From the forum thread about the song's lyrics, quote the passage from "If we don't" to "SBE (May 1, 2017)".
++++ Source document ++++
# Τα Πεταλάκια



## Theseus (Apr 30, 2017)

I need help with the bits in bold:-

Τα Πεταλάκια

Για να βρεις κυρά μου γούστα
πάμε τσάρκα με τη κούρσα
να κρατάς το χαλινάρι 
όλο σκέρτσο και καμάρι 

Τάκα τάκα τάκα τα πεταλάκια
ντρίγκι ντρίγκι ντρίγκι τα κουδουνάκια
ντρίγκι ντρίγκι ντρίγκι τα κουδουνάκια
τάκα τάκα τάκα τα πεταλάκια 

- Ρεφραίν -

Θα τραβήξουμε δυο ούζα
κι *ο Ψαρής* θα κάνει σούζα
κι αν δεν πάρουμε χαμπάρι
*αγκαλιά θα μας τουμπάρει*

- Ρεφρέν -

Στη πηγή θα σταματήσω 
τ' αλογάκι να ποτίσω
κι αν γουστάρεις μάνι μάνι
θα ξεζέψουμε στο χάνι

- Ρεφρέν -
I got these words from this fascinating video clip (even though the editor calls this song 'a bit corny':-


----------



## nickel (May 1, 2017)

Ψαρής is a common name for a grey horse.

So:

We'll down a couple of ouza
and Grey will stand on its back legs.
If we don't realise it in time
it will throw us off while still locked in embrace.

(Sorry, can't do anything more poetic at the moment.  )


----------



## SBE (May 1, 2017)

Common names for animals in Greek, usually referring to their colour or other qualities or just because: 
For horses (and donkeys) : Ψαρής (grey), Ντορής (brown), Μαύρος
For donkeys: Κυρ-Μέντιος, Γκαρής (that's the Greek name of Eeyore from Winnie the Pooh)
For dogs: Αζώρ, Φλοξ (flame)
For goats: Κανέλλα (brown), Φλώρα (white) and others that are used to describe the appearance, rather than to call the animal
Foxes in popular myths are: κυρά Μαριώ

Glad to see Theseus that you are moving away from folk music to more modern options.
++++ Information supplied ++++
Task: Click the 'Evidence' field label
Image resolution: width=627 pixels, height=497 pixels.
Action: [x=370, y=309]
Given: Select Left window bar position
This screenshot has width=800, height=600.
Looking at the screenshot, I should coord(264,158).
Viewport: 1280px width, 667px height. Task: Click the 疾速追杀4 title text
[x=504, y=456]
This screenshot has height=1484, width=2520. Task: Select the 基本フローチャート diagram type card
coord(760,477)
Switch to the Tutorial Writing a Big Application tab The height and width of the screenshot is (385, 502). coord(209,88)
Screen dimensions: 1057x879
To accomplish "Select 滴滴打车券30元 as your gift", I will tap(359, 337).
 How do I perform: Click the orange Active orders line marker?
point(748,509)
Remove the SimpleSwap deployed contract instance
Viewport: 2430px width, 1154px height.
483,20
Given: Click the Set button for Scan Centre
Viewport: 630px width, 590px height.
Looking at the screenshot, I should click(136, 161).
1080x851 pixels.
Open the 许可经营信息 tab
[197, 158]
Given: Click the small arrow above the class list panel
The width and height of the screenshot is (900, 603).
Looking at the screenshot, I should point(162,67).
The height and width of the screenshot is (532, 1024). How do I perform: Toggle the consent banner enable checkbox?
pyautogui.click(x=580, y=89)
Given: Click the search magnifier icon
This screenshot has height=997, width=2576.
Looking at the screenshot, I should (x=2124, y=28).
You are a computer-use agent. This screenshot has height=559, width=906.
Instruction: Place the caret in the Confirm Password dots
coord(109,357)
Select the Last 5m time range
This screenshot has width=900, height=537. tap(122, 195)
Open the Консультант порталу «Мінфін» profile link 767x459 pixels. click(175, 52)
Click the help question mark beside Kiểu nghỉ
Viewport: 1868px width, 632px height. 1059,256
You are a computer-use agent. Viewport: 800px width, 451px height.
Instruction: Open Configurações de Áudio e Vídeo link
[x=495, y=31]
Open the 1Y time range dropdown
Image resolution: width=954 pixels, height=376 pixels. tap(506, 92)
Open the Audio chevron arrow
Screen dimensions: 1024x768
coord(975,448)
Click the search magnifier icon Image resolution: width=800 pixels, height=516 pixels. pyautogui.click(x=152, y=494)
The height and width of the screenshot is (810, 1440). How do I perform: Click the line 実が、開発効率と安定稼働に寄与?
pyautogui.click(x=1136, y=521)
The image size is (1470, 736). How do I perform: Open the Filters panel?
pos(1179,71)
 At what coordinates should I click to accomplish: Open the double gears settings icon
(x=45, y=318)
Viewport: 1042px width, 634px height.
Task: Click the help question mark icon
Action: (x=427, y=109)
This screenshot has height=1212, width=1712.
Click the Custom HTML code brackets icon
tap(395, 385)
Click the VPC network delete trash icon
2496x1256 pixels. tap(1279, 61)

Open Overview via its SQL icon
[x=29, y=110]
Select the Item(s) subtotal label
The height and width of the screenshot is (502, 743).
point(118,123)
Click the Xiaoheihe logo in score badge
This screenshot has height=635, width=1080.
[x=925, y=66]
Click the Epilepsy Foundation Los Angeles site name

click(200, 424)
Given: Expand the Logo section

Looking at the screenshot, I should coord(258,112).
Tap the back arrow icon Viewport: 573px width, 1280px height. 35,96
++++
> _Answer below_:
If we don't realise it in time
it will throw us off while still locked in embrace.

(Sorry, can't do anything more poetic at the moment.  )


----------



## SBE (May 1, 2017)